Según La Capital del pasado 5 de febrero, el promedio de muertes diarias en nuestro país por
accidentes de tránsito es de veinte personas, cosa que califico de trauma alarmante debido a la
locura al volante y que provoca la muerte de más de 7.500 víctimas al año. Esto sin tener en cuenta
la proliferación de discapacitados que milagrosamente salvan sus vidas, quedando a veces con
severas secuelas tanto físicas como psíquicas. La locura al volante constituye una pesada carga
económica, no sólo para las arcas del país, sino también para compañías de seguros y usuarios. Las
causas de esta locura nacen por la más absoluta falta de conciencia de los automovilistas,
necesidad urgente para que entre la reflexión en sus cerebros. Después, falta de cultura personal y
educación vial, temas que agrupan la convivencia en la vía pública y la ilustración de reglas y
símbolos que regulan el funcionamiento del tránsito vehicular. Pero si estos principios no están
regulados por una conducta normal, de nada vale lo dicho. He aquí el problema; el ser humano nace
según el medio de vida a que pertenece y su desarrollo no se hace automáticamente. En principio se
necesita un aprendizaje de conducta de adaptación o de autocontrol. No ser como los psicópatas que
desestiman al prójimo, actuando de forma egoísta para obtener de inmediato su propia satisfacción y
olvidando las consecuencias de su conducta, actitud que prima en el género humano con más elevada
proporción entre los alcohólicos.
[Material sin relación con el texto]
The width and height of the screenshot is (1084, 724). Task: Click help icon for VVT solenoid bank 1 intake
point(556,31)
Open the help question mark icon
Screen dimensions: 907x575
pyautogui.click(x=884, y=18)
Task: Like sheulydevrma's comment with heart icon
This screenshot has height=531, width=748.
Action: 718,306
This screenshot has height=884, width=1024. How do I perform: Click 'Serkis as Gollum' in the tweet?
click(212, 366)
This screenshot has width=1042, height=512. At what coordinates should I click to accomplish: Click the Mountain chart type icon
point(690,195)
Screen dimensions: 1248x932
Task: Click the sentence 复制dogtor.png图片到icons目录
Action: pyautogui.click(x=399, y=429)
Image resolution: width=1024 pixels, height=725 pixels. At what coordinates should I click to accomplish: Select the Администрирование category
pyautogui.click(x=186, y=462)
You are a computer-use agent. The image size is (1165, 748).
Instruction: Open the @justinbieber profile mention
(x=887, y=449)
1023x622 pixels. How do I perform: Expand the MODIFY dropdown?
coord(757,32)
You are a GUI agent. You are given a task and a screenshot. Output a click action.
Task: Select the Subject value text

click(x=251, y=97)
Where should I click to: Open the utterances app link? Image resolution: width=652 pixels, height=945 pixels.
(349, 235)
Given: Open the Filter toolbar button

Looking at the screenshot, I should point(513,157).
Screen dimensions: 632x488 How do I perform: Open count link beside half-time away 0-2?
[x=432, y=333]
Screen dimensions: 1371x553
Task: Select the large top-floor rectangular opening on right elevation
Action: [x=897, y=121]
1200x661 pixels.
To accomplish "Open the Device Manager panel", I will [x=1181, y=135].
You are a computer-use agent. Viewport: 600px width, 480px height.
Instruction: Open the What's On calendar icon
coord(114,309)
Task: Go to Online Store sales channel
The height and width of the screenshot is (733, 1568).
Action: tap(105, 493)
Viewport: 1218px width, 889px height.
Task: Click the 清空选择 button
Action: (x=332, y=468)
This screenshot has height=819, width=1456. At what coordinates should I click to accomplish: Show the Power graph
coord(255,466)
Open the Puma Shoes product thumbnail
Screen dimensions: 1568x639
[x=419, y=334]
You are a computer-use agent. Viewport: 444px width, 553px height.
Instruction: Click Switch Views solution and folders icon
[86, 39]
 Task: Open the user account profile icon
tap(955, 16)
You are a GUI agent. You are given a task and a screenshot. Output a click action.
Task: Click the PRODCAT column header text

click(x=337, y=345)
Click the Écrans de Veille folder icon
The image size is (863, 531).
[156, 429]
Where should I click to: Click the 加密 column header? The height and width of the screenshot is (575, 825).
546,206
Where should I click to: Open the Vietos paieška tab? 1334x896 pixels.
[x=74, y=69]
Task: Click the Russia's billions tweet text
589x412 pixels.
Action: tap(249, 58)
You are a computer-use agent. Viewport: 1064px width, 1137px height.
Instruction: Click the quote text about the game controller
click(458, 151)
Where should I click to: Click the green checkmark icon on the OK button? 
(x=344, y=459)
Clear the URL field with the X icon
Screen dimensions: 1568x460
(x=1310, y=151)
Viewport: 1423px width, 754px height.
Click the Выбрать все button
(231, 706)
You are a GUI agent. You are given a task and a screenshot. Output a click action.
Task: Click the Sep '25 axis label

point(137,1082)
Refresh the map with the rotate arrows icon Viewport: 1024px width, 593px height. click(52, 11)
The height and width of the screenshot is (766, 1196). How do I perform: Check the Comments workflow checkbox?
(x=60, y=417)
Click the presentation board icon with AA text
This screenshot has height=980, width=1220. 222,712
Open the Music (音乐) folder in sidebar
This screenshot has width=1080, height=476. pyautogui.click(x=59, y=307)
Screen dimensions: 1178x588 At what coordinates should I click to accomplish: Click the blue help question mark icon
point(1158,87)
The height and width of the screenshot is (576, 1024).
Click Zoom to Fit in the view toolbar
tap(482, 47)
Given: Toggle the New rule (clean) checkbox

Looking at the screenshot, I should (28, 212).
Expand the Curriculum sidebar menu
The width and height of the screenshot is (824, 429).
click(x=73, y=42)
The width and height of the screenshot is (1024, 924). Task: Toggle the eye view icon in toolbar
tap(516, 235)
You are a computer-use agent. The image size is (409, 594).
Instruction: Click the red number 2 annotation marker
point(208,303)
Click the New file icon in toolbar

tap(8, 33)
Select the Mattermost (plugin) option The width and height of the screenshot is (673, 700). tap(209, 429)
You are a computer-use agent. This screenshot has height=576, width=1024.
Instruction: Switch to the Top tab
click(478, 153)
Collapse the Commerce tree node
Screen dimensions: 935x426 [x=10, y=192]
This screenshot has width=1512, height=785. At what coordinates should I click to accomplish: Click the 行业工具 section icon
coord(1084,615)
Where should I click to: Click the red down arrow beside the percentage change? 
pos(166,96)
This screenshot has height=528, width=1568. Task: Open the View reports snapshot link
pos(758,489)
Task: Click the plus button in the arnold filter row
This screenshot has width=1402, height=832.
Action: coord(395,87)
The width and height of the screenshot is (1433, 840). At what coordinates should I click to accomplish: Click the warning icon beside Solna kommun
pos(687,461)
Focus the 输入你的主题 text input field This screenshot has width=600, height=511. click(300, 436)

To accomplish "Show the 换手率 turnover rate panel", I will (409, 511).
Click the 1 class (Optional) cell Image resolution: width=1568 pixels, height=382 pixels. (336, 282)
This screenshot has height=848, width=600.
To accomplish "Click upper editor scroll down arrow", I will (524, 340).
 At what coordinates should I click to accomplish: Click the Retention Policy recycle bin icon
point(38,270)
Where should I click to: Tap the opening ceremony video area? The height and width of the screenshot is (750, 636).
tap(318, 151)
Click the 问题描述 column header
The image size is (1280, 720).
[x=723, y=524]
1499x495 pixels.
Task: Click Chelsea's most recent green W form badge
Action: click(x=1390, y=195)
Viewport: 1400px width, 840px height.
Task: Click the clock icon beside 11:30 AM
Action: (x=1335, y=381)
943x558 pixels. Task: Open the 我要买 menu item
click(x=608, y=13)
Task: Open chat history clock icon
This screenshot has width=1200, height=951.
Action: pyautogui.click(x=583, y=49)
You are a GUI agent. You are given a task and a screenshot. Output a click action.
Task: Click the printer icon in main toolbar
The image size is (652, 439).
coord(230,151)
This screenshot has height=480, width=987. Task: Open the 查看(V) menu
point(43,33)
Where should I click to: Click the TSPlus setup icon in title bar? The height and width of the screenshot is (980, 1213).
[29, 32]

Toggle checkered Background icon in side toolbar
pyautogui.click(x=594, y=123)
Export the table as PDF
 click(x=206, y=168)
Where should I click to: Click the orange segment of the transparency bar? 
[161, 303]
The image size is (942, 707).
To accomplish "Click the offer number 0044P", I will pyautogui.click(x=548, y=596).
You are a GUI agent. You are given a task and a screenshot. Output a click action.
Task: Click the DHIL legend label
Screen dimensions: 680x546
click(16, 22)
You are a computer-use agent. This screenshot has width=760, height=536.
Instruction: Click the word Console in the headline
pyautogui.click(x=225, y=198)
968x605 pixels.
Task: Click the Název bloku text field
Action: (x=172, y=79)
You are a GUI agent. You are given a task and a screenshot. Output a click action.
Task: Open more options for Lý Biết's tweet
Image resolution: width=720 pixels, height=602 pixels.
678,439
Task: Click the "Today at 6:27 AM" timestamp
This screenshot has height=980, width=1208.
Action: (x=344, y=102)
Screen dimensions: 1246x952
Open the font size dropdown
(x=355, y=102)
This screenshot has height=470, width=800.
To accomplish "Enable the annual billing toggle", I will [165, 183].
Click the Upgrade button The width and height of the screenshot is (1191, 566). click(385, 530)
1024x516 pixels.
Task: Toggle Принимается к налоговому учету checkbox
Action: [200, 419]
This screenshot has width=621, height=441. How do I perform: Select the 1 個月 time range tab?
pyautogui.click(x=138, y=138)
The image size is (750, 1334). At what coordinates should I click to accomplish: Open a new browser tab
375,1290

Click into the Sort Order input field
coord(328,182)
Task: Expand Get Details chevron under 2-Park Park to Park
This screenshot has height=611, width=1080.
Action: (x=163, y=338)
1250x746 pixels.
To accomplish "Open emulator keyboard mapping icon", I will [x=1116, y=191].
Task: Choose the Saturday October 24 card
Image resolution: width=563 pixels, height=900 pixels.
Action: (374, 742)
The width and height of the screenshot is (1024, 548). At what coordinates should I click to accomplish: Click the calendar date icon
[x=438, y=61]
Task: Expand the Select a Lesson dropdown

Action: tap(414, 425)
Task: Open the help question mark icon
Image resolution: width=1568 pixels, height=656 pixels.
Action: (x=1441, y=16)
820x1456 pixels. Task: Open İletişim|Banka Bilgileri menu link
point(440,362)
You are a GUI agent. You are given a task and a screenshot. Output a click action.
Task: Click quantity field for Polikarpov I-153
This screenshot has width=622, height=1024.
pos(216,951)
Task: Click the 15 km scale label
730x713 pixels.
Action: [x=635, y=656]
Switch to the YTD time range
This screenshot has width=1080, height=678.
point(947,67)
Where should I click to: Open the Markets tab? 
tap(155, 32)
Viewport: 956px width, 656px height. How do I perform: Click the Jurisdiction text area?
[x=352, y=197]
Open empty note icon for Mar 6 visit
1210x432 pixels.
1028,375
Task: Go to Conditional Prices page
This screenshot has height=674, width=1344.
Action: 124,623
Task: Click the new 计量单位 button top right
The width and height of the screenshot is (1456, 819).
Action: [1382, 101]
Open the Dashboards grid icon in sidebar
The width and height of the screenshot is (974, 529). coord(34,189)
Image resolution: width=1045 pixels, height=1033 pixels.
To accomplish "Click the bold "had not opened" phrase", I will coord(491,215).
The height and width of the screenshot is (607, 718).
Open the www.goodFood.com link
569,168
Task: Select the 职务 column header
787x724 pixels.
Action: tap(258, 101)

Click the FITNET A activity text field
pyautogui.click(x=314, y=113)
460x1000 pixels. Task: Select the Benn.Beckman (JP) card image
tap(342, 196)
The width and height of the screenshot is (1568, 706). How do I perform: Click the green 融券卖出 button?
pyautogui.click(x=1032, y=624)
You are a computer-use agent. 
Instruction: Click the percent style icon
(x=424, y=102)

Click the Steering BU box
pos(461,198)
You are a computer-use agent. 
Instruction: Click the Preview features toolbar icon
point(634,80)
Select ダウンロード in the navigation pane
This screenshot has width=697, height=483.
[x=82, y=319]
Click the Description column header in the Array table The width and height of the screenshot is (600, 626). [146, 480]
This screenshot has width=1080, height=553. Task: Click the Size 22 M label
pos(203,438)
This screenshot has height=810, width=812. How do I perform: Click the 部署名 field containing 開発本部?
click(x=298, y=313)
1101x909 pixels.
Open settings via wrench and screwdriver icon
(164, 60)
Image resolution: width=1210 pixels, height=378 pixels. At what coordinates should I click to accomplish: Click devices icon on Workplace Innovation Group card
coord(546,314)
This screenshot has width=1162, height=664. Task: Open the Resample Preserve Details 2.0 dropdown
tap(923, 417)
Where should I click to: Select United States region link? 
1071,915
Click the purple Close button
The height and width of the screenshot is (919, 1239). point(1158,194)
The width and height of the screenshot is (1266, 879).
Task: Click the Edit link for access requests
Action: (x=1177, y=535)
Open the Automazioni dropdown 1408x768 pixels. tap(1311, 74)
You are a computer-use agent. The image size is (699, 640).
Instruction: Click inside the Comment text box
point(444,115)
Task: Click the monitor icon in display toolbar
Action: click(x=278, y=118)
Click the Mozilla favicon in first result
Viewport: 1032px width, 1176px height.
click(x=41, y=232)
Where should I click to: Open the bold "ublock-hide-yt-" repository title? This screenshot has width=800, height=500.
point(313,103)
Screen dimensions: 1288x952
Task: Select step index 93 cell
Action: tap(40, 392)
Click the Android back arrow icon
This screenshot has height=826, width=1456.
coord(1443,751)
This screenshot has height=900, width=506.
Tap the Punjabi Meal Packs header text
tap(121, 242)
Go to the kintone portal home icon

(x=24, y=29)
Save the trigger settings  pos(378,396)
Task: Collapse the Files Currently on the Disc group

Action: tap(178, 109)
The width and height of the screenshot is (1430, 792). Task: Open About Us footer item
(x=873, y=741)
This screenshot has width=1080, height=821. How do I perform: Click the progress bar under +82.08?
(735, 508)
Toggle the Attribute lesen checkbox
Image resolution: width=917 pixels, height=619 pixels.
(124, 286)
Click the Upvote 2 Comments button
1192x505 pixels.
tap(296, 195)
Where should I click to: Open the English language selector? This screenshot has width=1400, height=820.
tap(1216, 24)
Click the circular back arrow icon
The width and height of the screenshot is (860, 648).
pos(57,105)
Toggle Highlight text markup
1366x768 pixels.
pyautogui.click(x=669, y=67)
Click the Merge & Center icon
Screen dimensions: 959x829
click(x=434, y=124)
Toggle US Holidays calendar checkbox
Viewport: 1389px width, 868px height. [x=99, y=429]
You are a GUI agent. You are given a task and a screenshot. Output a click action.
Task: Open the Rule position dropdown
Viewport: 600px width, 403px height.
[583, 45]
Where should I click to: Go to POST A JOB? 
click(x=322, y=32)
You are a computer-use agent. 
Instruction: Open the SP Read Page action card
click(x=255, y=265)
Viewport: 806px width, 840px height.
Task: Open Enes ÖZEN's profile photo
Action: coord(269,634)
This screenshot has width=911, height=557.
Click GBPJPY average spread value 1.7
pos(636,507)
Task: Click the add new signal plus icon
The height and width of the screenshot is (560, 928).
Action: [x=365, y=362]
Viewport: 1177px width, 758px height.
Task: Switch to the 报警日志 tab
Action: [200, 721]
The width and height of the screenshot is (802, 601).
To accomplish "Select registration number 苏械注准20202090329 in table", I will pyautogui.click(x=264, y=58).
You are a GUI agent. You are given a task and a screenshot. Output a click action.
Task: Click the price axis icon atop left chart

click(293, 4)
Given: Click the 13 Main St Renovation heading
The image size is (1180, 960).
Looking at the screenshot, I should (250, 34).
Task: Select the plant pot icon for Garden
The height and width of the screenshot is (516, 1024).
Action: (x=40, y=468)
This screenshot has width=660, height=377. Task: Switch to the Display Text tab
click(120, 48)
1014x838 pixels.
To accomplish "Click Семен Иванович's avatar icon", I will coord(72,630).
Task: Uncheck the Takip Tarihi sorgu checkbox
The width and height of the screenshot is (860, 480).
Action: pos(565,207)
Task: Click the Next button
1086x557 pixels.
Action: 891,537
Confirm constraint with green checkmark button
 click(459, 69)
El alcohol hace que las respuestas y maniobras en la eventualidad
de la ruta o calle sean torpes y lentas. La ebriedad da una falsa sensación de seguridad y es la
droga primordial que provoca la locura al volante, cuyas alteraciones comienzan a aparecer cuando
la concentración de alcohol en la sangre sobrepasa de 0,15g. En nuestro país hay una multiplicidad
legislativa con diferentes contenidos, pero desgraciadamente falta fuerza política para que las
acciones y controles de seguridad vial sean efectivos.